#### [What you should do]
Return each entry precisely as it appears below.

#### [Records]
^^^^
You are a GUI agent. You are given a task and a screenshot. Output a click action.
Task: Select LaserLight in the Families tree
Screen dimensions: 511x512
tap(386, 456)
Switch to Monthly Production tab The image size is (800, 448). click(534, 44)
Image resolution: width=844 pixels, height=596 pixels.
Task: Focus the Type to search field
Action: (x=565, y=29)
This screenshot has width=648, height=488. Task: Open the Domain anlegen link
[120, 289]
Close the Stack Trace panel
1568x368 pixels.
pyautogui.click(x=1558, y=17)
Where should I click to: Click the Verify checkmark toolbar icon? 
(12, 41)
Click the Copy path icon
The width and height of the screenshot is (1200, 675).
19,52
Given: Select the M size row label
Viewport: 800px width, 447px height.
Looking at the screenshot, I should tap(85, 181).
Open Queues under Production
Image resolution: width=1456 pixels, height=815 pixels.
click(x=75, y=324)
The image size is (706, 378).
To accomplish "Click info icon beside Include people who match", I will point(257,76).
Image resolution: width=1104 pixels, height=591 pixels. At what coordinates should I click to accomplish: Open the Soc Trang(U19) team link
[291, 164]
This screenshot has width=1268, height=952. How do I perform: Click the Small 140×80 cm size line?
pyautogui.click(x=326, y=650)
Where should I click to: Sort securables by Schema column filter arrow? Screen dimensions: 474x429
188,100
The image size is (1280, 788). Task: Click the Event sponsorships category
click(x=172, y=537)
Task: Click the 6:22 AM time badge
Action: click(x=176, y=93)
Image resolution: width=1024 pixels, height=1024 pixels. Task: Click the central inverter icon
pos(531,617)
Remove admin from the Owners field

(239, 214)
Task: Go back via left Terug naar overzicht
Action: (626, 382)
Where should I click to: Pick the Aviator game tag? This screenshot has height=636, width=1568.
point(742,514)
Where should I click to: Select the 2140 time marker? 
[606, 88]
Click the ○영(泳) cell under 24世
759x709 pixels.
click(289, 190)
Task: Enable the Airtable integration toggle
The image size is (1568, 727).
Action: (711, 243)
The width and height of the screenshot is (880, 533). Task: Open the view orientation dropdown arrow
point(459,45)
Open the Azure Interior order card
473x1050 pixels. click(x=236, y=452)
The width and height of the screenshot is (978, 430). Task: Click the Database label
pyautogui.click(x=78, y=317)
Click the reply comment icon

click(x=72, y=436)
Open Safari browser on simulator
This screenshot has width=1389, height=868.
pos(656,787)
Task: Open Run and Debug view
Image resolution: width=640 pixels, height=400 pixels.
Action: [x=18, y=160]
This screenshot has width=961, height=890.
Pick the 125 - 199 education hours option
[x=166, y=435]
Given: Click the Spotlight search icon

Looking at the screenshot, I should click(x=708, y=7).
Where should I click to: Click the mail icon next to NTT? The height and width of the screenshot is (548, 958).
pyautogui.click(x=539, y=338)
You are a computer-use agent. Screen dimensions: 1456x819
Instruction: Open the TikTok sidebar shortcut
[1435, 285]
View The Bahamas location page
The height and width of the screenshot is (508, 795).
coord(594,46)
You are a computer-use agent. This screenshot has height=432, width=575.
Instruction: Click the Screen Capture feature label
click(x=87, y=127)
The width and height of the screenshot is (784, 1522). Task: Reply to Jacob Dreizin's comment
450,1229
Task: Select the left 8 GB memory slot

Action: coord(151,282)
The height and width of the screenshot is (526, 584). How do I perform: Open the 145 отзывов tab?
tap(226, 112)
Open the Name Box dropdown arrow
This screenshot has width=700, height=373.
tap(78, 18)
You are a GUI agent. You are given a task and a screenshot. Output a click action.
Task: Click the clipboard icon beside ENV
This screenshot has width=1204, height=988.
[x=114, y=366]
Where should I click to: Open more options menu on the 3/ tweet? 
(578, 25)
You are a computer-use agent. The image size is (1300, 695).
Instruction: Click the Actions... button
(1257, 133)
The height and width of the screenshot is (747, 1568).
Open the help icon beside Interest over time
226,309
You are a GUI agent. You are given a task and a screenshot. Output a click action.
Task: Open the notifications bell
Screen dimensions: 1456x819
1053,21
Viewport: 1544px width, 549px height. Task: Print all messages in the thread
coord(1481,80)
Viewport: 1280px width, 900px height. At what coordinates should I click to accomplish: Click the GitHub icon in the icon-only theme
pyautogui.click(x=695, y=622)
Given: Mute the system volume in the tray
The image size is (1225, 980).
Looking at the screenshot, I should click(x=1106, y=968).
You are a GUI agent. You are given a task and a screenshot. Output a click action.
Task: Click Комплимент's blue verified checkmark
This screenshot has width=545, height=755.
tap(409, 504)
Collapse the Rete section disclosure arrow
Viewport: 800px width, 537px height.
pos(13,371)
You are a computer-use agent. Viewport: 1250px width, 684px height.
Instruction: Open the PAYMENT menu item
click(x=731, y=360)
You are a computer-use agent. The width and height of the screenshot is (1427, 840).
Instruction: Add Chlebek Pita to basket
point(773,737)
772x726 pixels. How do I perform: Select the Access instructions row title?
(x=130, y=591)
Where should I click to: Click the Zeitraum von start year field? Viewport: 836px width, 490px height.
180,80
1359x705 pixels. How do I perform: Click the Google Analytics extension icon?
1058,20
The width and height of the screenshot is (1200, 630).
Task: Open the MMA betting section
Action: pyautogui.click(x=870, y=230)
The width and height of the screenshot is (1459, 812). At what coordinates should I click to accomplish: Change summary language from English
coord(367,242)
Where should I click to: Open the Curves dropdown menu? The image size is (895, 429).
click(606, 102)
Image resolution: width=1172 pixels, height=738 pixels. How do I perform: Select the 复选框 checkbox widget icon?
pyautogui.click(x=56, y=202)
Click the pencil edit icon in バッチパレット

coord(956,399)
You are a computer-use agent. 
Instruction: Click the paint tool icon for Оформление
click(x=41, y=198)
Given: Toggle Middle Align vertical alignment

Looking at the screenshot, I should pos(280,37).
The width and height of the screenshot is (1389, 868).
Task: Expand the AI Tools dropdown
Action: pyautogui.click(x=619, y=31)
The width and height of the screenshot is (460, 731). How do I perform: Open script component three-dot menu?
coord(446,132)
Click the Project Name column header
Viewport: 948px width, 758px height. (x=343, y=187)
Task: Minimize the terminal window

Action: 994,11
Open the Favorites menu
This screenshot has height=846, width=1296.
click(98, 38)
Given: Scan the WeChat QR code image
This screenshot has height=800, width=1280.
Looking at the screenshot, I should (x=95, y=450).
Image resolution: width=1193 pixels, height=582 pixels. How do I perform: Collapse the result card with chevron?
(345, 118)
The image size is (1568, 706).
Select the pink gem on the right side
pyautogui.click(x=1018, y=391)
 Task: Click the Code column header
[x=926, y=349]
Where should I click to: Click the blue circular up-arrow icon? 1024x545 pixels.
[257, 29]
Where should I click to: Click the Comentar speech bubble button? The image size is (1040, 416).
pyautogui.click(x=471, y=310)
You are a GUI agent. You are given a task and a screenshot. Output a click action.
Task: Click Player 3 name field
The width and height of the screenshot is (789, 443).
^^^^
#### [Answer to this problem]
You are a GUI agent. You are given a task and a screenshot. Output a click action.
Task: Select LaserLight in the Families tree
Screen dimensions: 511x512
tap(386, 456)
Switch to Monthly Production tab The image size is (800, 448). click(534, 44)
Image resolution: width=844 pixels, height=596 pixels.
Task: Focus the Type to search field
Action: (x=565, y=29)
This screenshot has width=648, height=488. Task: Open the Domain anlegen link
[120, 289]
Close the Stack Trace panel
1568x368 pixels.
pyautogui.click(x=1558, y=17)
Where should I click to: Click the Verify checkmark toolbar icon? 
(12, 41)
Click the Copy path icon
The width and height of the screenshot is (1200, 675).
19,52
Given: Select the M size row label
Viewport: 800px width, 447px height.
Looking at the screenshot, I should tap(85, 181).
Open Queues under Production
Image resolution: width=1456 pixels, height=815 pixels.
click(x=75, y=324)
The image size is (706, 378).
To accomplish "Click info icon beside Include people who match", I will point(257,76).
Image resolution: width=1104 pixels, height=591 pixels. At what coordinates should I click to accomplish: Open the Soc Trang(U19) team link
[291, 164]
This screenshot has width=1268, height=952. How do I perform: Click the Small 140×80 cm size line?
pyautogui.click(x=326, y=650)
Where should I click to: Sort securables by Schema column filter arrow? Screen dimensions: 474x429
188,100
The image size is (1280, 788). Task: Click the Event sponsorships category
click(x=172, y=537)
Task: Click the 6:22 AM time badge
Action: click(x=176, y=93)
Image resolution: width=1024 pixels, height=1024 pixels. Task: Click the central inverter icon
pos(531,617)
Remove admin from the Owners field

(239, 214)
Task: Go back via left Terug naar overzicht
Action: (626, 382)
Where should I click to: Pick the Aviator game tag? This screenshot has height=636, width=1568.
point(742,514)
Where should I click to: Select the 2140 time marker? 
[606, 88]
Click the ○영(泳) cell under 24世
759x709 pixels.
click(289, 190)
Task: Enable the Airtable integration toggle
The image size is (1568, 727).
Action: (711, 243)
The width and height of the screenshot is (880, 533). Task: Open the view orientation dropdown arrow
point(459,45)
Open the Azure Interior order card
473x1050 pixels. click(x=236, y=452)
The width and height of the screenshot is (978, 430). Task: Click the Database label
pyautogui.click(x=78, y=317)
Click the reply comment icon

click(x=72, y=436)
Open Safari browser on simulator
This screenshot has width=1389, height=868.
pos(656,787)
Task: Open Run and Debug view
Image resolution: width=640 pixels, height=400 pixels.
Action: [x=18, y=160]
This screenshot has width=961, height=890.
Pick the 125 - 199 education hours option
[x=166, y=435]
Given: Click the Spotlight search icon

Looking at the screenshot, I should click(x=708, y=7).
Where should I click to: Click the mail icon next to NTT? The height and width of the screenshot is (548, 958).
pyautogui.click(x=539, y=338)
You are a computer-use agent. Screen dimensions: 1456x819
Instruction: Open the TikTok sidebar shortcut
[1435, 285]
View The Bahamas location page
The height and width of the screenshot is (508, 795).
coord(594,46)
You are a computer-use agent. This screenshot has height=432, width=575.
Instruction: Click the Screen Capture feature label
click(x=87, y=127)
The width and height of the screenshot is (784, 1522). Task: Reply to Jacob Dreizin's comment
450,1229
Task: Select the left 8 GB memory slot

Action: coord(151,282)
The height and width of the screenshot is (526, 584). How do I perform: Open the 145 отзывов tab?
tap(226, 112)
Open the Name Box dropdown arrow
This screenshot has width=700, height=373.
tap(78, 18)
You are a GUI agent. You are given a task and a screenshot. Output a click action.
Task: Click the clipboard icon beside ENV
This screenshot has width=1204, height=988.
[x=114, y=366]
Where should I click to: Open more options menu on the 3/ tweet? 
(578, 25)
You are a computer-use agent. The image size is (1300, 695).
Instruction: Click the Actions... button
(1257, 133)
The height and width of the screenshot is (747, 1568).
Open the help icon beside Interest over time
226,309
You are a GUI agent. You are given a task and a screenshot. Output a click action.
Task: Open the notifications bell
Screen dimensions: 1456x819
1053,21
Viewport: 1544px width, 549px height. Task: Print all messages in the thread
coord(1481,80)
Viewport: 1280px width, 900px height. At what coordinates should I click to accomplish: Click the GitHub icon in the icon-only theme
pyautogui.click(x=695, y=622)
Given: Mute the system volume in the tray
The image size is (1225, 980).
Looking at the screenshot, I should click(x=1106, y=968).
You are a GUI agent. You are given a task and a screenshot. Output a click action.
Task: Click Комплимент's blue verified checkmark
This screenshot has width=545, height=755.
tap(409, 504)
Collapse the Rete section disclosure arrow
Viewport: 800px width, 537px height.
pos(13,371)
You are a computer-use agent. Viewport: 1250px width, 684px height.
Instruction: Open the PAYMENT menu item
click(x=731, y=360)
You are a computer-use agent. The width and height of the screenshot is (1427, 840).
Instruction: Add Chlebek Pita to basket
point(773,737)
772x726 pixels. How do I perform: Select the Access instructions row title?
(x=130, y=591)
Where should I click to: Click the Zeitraum von start year field? Viewport: 836px width, 490px height.
180,80
1359x705 pixels. How do I perform: Click the Google Analytics extension icon?
1058,20
The width and height of the screenshot is (1200, 630).
Task: Open the MMA betting section
Action: pyautogui.click(x=870, y=230)
The width and height of the screenshot is (1459, 812). At what coordinates should I click to accomplish: Change summary language from English
coord(367,242)
Where should I click to: Open the Curves dropdown menu? The image size is (895, 429).
click(606, 102)
Image resolution: width=1172 pixels, height=738 pixels. How do I perform: Select the 复选框 checkbox widget icon?
pyautogui.click(x=56, y=202)
Click the pencil edit icon in バッチパレット

coord(956,399)
You are a computer-use agent. 
Instruction: Click the paint tool icon for Оформление
click(x=41, y=198)
Given: Toggle Middle Align vertical alignment

Looking at the screenshot, I should pos(280,37).
The width and height of the screenshot is (1389, 868).
Task: Expand the AI Tools dropdown
Action: pyautogui.click(x=619, y=31)
The width and height of the screenshot is (460, 731). How do I perform: Open script component three-dot menu?
coord(446,132)
Click the Project Name column header
Viewport: 948px width, 758px height. (x=343, y=187)
Task: Minimize the terminal window

Action: 994,11
Open the Favorites menu
This screenshot has height=846, width=1296.
click(98, 38)
Given: Scan the WeChat QR code image
This screenshot has height=800, width=1280.
Looking at the screenshot, I should (x=95, y=450).
Image resolution: width=1193 pixels, height=582 pixels. How do I perform: Collapse the result card with chevron?
(345, 118)
The image size is (1568, 706).
Select the pink gem on the right side
pyautogui.click(x=1018, y=391)
 Task: Click the Code column header
[x=926, y=349]
Where should I click to: Click the blue circular up-arrow icon? 1024x545 pixels.
[257, 29]
Where should I click to: Click the Comentar speech bubble button? The image size is (1040, 416).
pyautogui.click(x=471, y=310)
You are a GUI agent. You are given a task and a screenshot. Output a click action.
Task: Click Player 3 name field
The width and height of the screenshot is (789, 443).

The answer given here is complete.